Asbestos Bankruptcy Trust Funds

Dozens of asbestos manufacturers, including Johns-Manville, Owens-Illinois, and Garlock, resolved their asbestos liability through Chapter 11 bankruptcy and established compensation trusts. Those trusts collectively hold billions of dollars designated for workers and their families. Trust fund claims are filed separately from litigation and often resolve faster — but they require documented proof of product exposure and disease. An experienced asbestos attorney in Ohio can identify every trust for which you qualify and file those claims while simultaneously pursuing your lawsuit.

Venue Strategy

Where you file matters. The Cuyahoga County Common Pleas and Madison County, Illinois — both accessible to Ohio residents — have established track records in asbestos litigation. Choosing the right venue is a strategic decision that can materially affect your outcome, and it is one of the first things a qualified mesothelioma lawyer in Ohio will evaluate.


What an Experienced Ohio asbestos Attorney Actually Does for You

This is not a situation where any personal injury lawyer will do. Asbestos litigation is a specialized practice. The attorneys who consistently recover maximum compensation for their clients bring specific capabilities to the table:

  • Command of Ohio’s 2-year statute of limitations and how it applies to your diagnosis date
  • Established relationships with the occupational medicine experts and industrial hygienists who build credible exposure cases
  • Knowledge of every active asbestos trust fund and the documentation each one requires
  • Experience litigating in Cuyahoga County Common Pleas and Madison County, Illinois
  • The ability to pursue trust fund claims and lawsuits simultaneously — because leaving either avenue unclaimed means leaving money behind

Your diagnosis is the starting point, not the end of the road. The manufacturers whose products may have caused your illness set aside billions of dollars specifically to compensate workers like you. That money does not reach you automatically — you have to claim it, within the time the law allows.

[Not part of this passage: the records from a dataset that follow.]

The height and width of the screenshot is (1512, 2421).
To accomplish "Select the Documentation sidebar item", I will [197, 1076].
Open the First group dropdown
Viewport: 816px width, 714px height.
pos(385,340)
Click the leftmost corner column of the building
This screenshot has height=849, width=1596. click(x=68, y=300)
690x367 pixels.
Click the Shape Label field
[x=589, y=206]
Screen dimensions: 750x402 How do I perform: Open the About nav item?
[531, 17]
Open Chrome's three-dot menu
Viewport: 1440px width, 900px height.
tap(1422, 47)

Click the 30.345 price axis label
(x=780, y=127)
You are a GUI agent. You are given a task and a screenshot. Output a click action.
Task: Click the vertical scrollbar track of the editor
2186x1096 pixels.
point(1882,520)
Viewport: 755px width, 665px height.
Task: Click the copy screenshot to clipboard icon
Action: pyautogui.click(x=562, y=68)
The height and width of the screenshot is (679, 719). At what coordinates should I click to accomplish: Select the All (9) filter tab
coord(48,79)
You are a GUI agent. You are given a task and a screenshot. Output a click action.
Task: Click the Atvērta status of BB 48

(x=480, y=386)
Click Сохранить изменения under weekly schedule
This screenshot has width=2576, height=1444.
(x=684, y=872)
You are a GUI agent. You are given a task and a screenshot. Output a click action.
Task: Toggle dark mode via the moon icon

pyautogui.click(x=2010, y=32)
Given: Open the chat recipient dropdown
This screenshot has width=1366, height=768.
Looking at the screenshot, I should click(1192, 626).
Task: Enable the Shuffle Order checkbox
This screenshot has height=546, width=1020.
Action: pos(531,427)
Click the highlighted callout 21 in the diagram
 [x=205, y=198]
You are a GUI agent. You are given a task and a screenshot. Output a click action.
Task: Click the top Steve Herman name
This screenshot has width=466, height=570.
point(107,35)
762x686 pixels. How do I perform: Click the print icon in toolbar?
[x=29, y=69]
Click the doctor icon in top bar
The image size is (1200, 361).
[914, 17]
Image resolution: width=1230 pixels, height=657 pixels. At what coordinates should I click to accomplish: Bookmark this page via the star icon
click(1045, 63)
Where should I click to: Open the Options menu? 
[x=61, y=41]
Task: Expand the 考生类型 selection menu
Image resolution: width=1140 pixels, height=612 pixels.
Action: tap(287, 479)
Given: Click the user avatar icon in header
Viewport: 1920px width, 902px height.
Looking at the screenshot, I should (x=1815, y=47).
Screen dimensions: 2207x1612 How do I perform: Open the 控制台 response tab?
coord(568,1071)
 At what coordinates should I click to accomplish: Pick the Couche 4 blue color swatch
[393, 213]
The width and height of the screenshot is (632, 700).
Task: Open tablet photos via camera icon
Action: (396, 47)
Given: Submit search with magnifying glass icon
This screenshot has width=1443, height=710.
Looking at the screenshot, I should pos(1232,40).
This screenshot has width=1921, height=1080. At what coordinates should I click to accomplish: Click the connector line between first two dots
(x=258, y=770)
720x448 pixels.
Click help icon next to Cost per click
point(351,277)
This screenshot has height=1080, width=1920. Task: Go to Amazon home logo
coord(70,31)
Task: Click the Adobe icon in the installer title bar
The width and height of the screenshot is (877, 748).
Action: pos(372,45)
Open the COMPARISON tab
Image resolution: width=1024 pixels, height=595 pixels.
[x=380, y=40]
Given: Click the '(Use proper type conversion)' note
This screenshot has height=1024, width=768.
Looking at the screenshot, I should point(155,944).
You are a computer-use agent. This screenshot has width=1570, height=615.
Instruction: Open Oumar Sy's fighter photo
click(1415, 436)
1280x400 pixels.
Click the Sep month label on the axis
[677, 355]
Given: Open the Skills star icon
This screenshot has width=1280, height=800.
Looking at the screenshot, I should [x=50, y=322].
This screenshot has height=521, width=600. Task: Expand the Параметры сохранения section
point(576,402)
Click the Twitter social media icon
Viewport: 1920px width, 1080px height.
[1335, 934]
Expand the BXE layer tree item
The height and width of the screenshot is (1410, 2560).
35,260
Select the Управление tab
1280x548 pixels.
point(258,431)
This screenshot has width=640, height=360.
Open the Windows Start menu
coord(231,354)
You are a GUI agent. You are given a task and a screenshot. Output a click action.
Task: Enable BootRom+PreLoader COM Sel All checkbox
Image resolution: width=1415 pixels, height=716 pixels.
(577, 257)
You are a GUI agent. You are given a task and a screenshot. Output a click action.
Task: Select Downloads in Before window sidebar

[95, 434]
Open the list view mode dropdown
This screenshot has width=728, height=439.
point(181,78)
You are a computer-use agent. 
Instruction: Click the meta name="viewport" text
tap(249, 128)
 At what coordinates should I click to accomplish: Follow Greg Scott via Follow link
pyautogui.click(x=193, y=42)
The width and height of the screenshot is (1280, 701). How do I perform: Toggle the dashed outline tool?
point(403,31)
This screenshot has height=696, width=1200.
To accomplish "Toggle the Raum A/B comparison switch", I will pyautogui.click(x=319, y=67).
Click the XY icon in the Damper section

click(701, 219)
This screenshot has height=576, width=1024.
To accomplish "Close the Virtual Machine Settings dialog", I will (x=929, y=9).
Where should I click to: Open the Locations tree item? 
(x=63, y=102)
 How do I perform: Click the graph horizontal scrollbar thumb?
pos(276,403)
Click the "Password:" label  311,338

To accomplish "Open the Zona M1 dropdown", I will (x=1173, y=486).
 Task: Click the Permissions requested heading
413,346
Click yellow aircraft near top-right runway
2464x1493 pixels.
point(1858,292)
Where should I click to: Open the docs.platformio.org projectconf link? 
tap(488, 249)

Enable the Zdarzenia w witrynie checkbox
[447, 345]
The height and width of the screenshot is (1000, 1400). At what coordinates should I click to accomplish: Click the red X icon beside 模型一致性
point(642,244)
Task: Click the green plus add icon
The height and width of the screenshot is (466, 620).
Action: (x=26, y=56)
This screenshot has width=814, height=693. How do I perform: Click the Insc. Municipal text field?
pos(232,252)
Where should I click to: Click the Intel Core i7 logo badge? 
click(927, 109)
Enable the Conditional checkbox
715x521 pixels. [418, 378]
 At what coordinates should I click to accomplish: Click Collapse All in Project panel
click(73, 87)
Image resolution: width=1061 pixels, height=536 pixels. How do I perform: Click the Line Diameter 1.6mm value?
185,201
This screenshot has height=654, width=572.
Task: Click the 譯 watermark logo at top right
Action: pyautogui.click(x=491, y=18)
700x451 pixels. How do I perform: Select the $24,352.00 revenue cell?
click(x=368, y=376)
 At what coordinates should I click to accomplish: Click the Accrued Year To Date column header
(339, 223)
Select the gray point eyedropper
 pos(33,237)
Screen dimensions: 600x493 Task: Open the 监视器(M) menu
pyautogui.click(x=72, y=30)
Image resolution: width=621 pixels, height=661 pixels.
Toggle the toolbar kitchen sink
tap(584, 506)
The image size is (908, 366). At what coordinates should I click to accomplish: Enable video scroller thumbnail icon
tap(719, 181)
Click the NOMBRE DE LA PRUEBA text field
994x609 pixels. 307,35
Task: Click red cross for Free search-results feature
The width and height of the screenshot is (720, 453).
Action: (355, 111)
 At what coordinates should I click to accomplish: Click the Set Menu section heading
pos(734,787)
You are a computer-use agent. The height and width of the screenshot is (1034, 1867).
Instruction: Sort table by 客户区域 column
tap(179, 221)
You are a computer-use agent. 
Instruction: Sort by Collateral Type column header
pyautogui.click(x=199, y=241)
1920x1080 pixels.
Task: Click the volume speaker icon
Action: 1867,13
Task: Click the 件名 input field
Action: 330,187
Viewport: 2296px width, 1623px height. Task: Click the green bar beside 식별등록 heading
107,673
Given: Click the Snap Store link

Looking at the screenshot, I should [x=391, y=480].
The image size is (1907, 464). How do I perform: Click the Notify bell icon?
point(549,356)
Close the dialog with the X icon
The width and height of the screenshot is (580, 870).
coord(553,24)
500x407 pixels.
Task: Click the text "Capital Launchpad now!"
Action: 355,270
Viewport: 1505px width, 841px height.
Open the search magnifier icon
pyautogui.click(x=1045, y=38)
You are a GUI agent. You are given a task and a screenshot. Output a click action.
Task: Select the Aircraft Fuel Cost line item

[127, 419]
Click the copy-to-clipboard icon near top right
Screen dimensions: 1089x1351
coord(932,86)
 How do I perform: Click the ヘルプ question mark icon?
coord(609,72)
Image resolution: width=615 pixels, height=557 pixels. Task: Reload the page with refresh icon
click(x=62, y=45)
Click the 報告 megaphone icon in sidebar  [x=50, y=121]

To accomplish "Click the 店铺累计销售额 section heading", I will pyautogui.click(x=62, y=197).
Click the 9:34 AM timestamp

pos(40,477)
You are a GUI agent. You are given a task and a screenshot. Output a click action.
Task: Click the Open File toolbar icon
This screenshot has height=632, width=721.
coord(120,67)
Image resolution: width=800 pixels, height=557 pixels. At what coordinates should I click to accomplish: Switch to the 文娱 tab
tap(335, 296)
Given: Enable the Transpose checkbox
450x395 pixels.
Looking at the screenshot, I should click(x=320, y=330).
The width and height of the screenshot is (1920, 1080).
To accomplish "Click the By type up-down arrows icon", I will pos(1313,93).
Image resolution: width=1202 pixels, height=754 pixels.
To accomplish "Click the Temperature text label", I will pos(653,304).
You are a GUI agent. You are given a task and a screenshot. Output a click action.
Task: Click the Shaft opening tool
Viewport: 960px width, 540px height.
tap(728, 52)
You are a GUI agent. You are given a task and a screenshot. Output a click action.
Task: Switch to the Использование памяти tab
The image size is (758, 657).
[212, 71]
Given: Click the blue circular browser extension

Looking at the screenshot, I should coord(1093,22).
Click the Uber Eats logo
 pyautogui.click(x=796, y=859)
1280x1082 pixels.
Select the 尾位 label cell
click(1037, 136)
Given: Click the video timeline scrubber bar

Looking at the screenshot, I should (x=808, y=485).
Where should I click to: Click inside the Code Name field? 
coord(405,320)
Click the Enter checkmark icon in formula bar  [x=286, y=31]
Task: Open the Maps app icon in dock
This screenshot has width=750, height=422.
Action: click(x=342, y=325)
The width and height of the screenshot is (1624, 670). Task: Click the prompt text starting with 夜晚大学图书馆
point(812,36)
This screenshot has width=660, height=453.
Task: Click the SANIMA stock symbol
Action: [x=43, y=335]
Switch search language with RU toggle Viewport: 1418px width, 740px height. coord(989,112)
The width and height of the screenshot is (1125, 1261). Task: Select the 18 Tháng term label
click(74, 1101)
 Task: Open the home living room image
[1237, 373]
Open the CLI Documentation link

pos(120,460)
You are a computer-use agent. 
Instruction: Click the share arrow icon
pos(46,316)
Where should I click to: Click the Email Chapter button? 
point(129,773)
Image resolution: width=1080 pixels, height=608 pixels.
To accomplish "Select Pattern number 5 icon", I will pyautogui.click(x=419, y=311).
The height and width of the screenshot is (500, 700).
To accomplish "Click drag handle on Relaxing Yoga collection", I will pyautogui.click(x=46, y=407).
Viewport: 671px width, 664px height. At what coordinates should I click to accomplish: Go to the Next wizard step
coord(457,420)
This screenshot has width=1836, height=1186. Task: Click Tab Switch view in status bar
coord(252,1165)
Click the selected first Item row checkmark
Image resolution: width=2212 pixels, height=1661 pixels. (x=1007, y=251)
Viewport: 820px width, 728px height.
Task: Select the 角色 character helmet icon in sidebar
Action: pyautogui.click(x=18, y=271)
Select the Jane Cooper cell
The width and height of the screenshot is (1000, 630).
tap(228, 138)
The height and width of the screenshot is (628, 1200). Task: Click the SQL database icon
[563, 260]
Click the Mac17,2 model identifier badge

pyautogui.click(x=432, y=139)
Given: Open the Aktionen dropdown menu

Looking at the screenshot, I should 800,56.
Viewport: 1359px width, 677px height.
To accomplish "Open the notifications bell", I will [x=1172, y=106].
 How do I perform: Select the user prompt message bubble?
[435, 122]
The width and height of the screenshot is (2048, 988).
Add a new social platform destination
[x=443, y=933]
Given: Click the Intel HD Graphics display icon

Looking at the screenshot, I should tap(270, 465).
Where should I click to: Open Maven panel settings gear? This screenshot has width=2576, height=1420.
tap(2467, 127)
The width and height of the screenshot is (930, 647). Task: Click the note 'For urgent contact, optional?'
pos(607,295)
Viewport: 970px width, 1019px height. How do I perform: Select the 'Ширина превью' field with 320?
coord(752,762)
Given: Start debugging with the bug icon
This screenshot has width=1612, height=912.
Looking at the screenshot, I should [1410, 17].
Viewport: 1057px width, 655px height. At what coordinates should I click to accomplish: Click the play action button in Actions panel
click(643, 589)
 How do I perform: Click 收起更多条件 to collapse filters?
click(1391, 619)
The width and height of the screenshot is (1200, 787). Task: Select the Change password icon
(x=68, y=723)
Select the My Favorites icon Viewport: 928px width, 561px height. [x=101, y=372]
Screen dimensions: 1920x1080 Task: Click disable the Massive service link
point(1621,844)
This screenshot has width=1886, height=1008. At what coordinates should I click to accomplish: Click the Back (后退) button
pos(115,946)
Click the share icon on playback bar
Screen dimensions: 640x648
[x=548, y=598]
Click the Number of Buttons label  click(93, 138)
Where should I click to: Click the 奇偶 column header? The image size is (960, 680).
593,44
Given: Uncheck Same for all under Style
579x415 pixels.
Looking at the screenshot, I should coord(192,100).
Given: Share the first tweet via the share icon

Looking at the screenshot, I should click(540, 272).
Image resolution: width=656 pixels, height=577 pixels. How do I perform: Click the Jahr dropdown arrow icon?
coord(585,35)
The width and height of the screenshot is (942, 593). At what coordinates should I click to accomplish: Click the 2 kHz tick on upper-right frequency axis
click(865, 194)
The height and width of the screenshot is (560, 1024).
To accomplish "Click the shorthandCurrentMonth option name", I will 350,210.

Call a mesothelioma attorney in Ohio today. The 2-year window is not academic. For some people reading this page, it is already closing.


Data Sources

Information about facility equipment, industrial materials, and occupational records referenced on this page is drawn from publicly available sources where applicable, including:

If specific equipment or product claims in this article are sourced from a non-public database, the source is identified parenthetically within the text above.